Seperti halnya jika kamu memiliki penyakit katarak di di matamu, maka itu berarti kamu tidak bisa melihat. Karena matamu menderita penyakit katarak, maka kamu tidak bisa melihat. Tetapi itu bukanlah berarti bahwa tidak ada sesuatu yang bisa dilihat. Kamulah yang tidak bisa melihat. Begitu juga halnya, kamu hanya tidak bisa memahami seperti apakah bentuk Tuhan itu sekarang, namun jika penyakit katarakmu itu dihilangkan, maka kamu bisa melihatNya. Itulah yang diperlukan. Premāñjana-cchurita-bhakti-vilocanena santaḥ sadaiva hṛdayeṣu vilokayanti. (BS 5.38). Brahma-saṁhitā mengatakan bahwa para penyembah yang matanya sudah diolesi dengan salep rasa cinta kepada Tuhan, maka orang yang seperti itu selalu melihat Tuhan, Kṛṣṇa di dalam hatinya selama duapuluh empat jam sehari. Bukannya bahwa .... jadi, kamu hanya perlu untuk mensucikan indria-indriamu. Maka kemudian kamu akan bisa memahami seperti apakah bentuk Tuhan itu, apakah nama Tuhan itu, apakah sifat dari Tuhan dan apakah perlengkapan Tuhan itu. Tuhan memiliki segalanya. Hal ini dibicarakan di dalam kesusastraan Veda.
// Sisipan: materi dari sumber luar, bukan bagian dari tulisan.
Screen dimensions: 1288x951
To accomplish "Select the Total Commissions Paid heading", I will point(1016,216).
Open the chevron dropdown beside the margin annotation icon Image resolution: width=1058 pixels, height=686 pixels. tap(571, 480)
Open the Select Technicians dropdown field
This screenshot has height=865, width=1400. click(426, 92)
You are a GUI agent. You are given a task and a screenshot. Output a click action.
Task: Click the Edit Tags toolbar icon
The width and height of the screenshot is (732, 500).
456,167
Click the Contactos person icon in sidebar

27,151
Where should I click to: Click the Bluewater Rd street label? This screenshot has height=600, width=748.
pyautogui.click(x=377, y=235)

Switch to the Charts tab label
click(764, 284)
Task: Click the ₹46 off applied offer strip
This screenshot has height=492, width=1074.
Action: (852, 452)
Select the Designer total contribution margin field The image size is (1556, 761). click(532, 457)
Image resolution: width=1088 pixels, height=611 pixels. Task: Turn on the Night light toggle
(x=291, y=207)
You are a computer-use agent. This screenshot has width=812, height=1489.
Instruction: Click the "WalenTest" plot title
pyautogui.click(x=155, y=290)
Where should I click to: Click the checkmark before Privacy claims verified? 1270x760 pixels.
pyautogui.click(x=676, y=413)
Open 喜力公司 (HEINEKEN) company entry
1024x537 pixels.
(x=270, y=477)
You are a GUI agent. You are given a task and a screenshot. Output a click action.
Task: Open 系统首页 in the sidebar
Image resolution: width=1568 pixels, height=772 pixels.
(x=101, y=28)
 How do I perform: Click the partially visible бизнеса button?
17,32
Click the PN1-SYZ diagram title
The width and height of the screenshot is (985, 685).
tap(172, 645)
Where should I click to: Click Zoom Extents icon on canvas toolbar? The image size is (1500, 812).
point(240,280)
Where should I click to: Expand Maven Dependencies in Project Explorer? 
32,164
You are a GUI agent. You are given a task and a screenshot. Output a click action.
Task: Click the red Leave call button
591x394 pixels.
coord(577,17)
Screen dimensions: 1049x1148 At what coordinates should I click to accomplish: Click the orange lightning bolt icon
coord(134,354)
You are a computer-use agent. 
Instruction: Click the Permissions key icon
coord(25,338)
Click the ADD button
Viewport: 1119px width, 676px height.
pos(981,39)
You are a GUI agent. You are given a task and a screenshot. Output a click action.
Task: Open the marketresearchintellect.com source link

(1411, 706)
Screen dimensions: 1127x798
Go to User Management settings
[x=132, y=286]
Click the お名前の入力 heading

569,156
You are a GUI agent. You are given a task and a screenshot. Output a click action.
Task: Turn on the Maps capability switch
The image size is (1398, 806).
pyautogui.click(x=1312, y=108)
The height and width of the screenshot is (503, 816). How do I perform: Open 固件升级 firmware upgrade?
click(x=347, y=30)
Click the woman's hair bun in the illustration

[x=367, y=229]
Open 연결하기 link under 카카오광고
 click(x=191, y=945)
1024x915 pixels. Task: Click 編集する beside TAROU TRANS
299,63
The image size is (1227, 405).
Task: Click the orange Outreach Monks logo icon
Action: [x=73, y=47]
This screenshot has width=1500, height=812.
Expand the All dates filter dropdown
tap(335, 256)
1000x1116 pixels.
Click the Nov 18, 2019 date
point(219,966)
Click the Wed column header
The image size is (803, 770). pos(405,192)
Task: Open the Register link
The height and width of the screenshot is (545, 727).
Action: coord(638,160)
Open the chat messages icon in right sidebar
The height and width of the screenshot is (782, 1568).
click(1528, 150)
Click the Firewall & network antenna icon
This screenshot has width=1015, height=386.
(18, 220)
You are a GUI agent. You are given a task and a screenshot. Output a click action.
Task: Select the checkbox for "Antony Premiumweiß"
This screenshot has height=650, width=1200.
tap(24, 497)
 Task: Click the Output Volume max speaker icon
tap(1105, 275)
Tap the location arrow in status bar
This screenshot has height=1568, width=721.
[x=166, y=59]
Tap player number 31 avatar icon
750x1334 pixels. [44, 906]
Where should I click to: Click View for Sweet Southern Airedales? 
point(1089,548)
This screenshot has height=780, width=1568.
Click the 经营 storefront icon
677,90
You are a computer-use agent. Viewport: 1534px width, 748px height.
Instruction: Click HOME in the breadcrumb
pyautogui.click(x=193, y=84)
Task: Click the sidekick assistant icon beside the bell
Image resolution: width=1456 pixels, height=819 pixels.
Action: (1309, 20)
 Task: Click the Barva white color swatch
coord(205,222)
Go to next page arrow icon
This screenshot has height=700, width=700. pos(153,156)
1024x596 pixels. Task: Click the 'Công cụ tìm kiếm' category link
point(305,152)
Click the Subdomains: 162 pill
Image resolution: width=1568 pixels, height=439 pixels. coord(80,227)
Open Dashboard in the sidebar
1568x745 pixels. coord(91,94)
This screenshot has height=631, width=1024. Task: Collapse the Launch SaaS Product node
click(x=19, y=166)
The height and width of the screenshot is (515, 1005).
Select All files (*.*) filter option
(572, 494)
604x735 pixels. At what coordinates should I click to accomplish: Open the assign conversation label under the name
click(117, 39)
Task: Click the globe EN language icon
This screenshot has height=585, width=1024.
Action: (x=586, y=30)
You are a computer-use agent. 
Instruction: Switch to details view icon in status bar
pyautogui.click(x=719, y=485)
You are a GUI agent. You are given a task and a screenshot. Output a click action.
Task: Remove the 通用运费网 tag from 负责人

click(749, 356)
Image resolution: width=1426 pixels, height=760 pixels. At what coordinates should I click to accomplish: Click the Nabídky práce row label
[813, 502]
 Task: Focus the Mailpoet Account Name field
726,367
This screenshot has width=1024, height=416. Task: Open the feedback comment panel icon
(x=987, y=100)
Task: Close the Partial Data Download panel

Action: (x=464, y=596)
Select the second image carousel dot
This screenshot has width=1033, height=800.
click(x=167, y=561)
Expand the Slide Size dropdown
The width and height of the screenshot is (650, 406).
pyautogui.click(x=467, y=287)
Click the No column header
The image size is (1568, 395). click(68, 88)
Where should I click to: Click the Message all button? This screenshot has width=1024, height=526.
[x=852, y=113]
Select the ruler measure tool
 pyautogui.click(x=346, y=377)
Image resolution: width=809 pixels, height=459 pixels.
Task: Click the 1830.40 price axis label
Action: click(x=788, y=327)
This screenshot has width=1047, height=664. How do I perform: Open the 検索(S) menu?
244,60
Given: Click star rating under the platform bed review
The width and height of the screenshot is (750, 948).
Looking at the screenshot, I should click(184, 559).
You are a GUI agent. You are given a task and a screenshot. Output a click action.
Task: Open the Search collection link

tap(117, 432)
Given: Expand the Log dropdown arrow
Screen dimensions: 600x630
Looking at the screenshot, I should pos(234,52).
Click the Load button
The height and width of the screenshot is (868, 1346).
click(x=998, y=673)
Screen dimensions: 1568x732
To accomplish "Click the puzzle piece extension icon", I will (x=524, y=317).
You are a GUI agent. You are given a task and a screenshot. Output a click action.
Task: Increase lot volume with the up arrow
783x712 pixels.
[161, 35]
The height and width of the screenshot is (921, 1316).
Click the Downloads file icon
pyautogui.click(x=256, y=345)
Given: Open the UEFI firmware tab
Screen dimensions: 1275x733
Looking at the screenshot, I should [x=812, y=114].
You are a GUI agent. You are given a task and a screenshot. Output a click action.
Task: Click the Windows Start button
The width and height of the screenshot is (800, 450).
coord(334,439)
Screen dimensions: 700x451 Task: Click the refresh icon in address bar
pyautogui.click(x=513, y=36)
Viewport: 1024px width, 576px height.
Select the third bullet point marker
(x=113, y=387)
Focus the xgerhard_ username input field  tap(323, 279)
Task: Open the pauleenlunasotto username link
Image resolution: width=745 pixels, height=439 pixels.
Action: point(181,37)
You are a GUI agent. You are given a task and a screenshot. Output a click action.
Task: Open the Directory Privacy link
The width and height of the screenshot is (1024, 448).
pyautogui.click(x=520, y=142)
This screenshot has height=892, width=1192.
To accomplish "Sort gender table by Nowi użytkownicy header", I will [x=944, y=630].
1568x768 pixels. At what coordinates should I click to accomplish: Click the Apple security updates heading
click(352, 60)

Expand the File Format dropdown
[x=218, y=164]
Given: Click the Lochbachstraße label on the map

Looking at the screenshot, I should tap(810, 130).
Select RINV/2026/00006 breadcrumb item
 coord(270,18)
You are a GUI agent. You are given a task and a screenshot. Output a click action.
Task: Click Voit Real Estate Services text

Seperti, apāni-pādo javana-gṛhīta. Dikatakan bahwa Tuhan tidak memiliki lengan maupun kaki. Tetapi Beliau bisa menerima apapun yang kamu persembahkan. Tuhan tidak memiliki mata dan telinga, tetapi Beliau bisa melihat segala sesuatu dan Beliau juga bisa mendengar segala sesuatu. Jadi, hal ini nampak seperti sesuatu yang saling bertentangan. Tetapi ini berarti bahwa ketika kita berbicara mengenai "melihat," maka kita berpikir bahwa seseorang harus memiliki mata seperti kita. Itulah konsep material kita. Tuhan memiliki mata, dan Beliau bahkan bisa melihat di dalam kegelapan. Kamu tidak bisa melihat di dalam kegelapan. Jadi, Beliau memiliki mata yang berbeda. Tuhan juga memiliki telinga. Jika kamu ... Tuhan berada di dalam kerajaanNya yang terletak berjuta-juta mil jauhnya, namun jika kamu mengatakan sesuatu, berbisik, bersekongkol, Beliau bisa mendengarnya. Karena Beliau sedang duduk di dalam dirimu. Kamu tidak bisa menghindari pengelihatan Tuhan, pendengaran Tuhan serta sentuhan Tuhan.